● Document passage
--

Jump to Content

Measuring clinician-machine agreement in differential diagnoses for dermatology

Clara Eng
Rajiv Bhatnagar
British Journal of Dermatology (2019)

Abstract

Artificial intelligence (AI) algorithms have generated significant interest as a tool to assist in clinical workflows, particularly in image-based diagnostics such as melanoma detection. These algorithms typically answer narrowly scoped questions, such as ‘Is this lesion malignant?’ By contrast, dermatologists frequently tackle less structured diagnostic questions, such as ‘What is this rash?’ In practice, evaluating clinical cases often involves integrating insights from morphology, context and history to determine a ranked-ordered list of possible diagnoses, i.e. a differential diagnosis rather than a binary ‘yes’ or ‘no’ answer. An AI algorithm could aid a less experienced clinician by providing its own differential diagnosis, which may highlight potential diagnoses that have not been considered, and thereby help the clinician decide between additional evaluation and empiric treatment. AI-generated differential diagnoses could also be used to help rapidly triage cases, allowing cases with higher suspicion for dangerous entities such as melanoma to be seen first. However, in addition to the inherent laboriousness of ‘labelling’ cases with a differential instead of a single diagnosis, developing an AI algorithm to generate a differential raises a more fundamental conundrum: given a reference standard differential diagnosis from an experienced dermatologist, how do we evaluate the ‘correctness’ of the AI’s differential diagnosis?

--

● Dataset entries

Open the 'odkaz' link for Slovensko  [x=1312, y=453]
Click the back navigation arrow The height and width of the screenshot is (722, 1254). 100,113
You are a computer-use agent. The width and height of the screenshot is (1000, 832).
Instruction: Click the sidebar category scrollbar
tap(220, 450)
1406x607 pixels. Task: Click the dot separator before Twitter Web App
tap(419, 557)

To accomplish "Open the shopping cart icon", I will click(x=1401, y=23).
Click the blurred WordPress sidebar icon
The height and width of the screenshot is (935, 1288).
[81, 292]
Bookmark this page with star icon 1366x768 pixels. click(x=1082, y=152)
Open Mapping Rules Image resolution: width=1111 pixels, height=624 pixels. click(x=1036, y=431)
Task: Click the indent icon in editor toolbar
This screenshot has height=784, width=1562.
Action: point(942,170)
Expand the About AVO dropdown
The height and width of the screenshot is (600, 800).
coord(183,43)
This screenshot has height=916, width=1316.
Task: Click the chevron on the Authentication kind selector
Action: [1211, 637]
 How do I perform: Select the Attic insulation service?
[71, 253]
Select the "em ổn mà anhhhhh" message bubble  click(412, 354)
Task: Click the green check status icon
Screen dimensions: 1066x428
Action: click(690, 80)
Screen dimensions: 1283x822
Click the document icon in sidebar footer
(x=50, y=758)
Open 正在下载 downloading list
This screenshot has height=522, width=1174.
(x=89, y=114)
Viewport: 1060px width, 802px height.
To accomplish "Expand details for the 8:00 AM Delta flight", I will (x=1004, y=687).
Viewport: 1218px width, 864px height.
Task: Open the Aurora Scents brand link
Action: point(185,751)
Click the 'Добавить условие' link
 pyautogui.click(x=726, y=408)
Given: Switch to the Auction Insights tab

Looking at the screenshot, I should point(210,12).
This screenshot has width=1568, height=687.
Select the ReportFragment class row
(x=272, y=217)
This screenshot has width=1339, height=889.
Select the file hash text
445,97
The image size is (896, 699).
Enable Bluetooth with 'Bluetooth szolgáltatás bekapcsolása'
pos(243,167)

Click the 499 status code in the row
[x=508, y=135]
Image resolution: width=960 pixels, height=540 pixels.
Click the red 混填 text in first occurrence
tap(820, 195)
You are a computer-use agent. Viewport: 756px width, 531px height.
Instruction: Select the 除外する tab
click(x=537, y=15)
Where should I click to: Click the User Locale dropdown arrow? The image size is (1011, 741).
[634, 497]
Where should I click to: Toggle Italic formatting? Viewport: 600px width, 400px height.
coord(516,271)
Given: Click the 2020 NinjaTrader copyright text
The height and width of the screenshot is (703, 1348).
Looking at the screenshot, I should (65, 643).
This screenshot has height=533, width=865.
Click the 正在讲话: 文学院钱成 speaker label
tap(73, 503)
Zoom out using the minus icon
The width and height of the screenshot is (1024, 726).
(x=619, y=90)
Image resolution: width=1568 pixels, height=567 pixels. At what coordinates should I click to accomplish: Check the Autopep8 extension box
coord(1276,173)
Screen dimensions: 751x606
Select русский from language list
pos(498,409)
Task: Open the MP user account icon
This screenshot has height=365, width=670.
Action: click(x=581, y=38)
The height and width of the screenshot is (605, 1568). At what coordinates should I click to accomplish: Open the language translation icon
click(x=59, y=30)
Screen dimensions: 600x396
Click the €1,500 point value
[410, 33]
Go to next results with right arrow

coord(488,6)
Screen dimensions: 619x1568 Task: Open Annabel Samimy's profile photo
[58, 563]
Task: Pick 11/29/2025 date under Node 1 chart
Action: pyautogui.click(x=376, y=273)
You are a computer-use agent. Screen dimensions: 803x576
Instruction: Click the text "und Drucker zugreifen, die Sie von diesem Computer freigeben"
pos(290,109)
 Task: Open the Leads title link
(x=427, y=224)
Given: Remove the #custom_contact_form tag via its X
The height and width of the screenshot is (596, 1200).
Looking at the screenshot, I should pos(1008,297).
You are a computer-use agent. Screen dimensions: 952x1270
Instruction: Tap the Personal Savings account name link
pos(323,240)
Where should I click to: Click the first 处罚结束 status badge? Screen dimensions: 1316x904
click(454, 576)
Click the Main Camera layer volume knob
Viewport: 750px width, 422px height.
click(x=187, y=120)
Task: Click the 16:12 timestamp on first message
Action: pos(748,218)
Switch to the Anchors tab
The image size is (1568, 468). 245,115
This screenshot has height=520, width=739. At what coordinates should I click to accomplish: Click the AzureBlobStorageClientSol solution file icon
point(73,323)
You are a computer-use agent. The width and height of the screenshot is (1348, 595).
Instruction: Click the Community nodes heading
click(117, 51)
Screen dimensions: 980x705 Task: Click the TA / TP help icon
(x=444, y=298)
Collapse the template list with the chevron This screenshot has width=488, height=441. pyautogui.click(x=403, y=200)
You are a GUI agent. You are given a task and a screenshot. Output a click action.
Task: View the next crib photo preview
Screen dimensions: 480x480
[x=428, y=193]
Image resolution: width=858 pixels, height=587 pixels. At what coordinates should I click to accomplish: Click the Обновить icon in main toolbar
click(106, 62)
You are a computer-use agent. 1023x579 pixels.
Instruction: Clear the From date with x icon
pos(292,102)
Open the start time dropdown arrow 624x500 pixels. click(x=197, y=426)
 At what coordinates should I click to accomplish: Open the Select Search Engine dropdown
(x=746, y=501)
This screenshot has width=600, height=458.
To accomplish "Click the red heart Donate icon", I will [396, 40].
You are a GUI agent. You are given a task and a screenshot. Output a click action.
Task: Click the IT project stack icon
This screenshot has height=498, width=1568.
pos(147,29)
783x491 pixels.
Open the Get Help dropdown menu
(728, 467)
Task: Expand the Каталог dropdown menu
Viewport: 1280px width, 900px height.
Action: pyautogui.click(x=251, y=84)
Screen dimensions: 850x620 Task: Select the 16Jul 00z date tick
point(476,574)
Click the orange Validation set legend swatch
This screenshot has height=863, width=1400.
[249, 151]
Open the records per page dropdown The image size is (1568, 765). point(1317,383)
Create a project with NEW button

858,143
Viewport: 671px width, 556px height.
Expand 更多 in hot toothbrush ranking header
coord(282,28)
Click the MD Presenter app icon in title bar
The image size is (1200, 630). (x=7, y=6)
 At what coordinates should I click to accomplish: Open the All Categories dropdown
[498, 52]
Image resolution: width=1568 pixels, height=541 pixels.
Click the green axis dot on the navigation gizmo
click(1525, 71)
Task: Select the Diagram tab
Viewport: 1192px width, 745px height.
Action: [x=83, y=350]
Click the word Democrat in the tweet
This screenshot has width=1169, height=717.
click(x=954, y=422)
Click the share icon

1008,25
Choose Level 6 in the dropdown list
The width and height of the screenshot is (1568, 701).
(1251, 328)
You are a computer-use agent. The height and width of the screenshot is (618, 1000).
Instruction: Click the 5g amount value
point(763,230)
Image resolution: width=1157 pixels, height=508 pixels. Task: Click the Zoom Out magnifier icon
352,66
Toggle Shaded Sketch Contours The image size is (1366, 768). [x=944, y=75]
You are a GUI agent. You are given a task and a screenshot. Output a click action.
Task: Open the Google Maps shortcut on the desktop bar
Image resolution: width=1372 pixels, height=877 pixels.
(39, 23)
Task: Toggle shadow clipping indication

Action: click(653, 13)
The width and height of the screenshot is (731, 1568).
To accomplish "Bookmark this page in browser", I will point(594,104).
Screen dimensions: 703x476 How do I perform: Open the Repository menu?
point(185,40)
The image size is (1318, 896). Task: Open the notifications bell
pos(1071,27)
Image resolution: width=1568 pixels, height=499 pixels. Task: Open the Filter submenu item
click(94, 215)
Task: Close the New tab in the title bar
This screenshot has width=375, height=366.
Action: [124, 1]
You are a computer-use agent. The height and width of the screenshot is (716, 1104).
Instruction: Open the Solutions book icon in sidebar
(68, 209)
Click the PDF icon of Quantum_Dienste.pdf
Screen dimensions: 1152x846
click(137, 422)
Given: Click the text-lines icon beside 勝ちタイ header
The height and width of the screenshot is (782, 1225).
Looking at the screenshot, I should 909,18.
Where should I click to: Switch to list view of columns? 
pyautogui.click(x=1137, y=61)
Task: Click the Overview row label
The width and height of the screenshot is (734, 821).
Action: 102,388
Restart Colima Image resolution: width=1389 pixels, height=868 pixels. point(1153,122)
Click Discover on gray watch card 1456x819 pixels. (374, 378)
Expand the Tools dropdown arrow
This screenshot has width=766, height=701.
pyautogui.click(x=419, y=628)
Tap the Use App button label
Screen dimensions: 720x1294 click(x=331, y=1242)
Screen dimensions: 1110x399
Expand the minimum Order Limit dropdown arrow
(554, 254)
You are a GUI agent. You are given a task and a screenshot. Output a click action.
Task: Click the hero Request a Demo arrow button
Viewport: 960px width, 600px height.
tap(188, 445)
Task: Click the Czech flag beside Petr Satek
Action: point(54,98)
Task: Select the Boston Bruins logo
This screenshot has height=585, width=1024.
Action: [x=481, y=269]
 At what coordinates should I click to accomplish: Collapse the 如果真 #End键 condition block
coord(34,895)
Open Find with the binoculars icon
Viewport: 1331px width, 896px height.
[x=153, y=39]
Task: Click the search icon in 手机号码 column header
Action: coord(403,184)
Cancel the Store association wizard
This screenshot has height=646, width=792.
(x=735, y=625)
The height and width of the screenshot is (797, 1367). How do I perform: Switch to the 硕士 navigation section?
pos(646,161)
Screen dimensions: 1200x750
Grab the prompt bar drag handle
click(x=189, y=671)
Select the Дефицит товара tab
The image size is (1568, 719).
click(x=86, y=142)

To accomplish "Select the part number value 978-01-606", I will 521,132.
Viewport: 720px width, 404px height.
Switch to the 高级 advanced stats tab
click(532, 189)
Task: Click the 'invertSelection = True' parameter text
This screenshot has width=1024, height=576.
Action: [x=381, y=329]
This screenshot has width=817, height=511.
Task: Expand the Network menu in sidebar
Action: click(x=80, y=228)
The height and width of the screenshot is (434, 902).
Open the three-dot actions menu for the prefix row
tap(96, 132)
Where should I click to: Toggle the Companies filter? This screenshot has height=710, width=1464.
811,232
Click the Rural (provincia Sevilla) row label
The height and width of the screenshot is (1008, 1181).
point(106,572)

--

Answer these questions from the dermatology abstract:
1. In which journal and year did the work appear?
2. What example question does the abstract give of the less structured diagnostic questions that dermatologists frequently tackle?
3. According to the abstract, which cases could be seen first if AI-generated differential diagnoses were used for triage?

● Answer box
1. British Journal of Dermatology, 2019.
2. ‘What is this rash?’
3. Cases with higher suspicion for dangerous entities such as melanoma.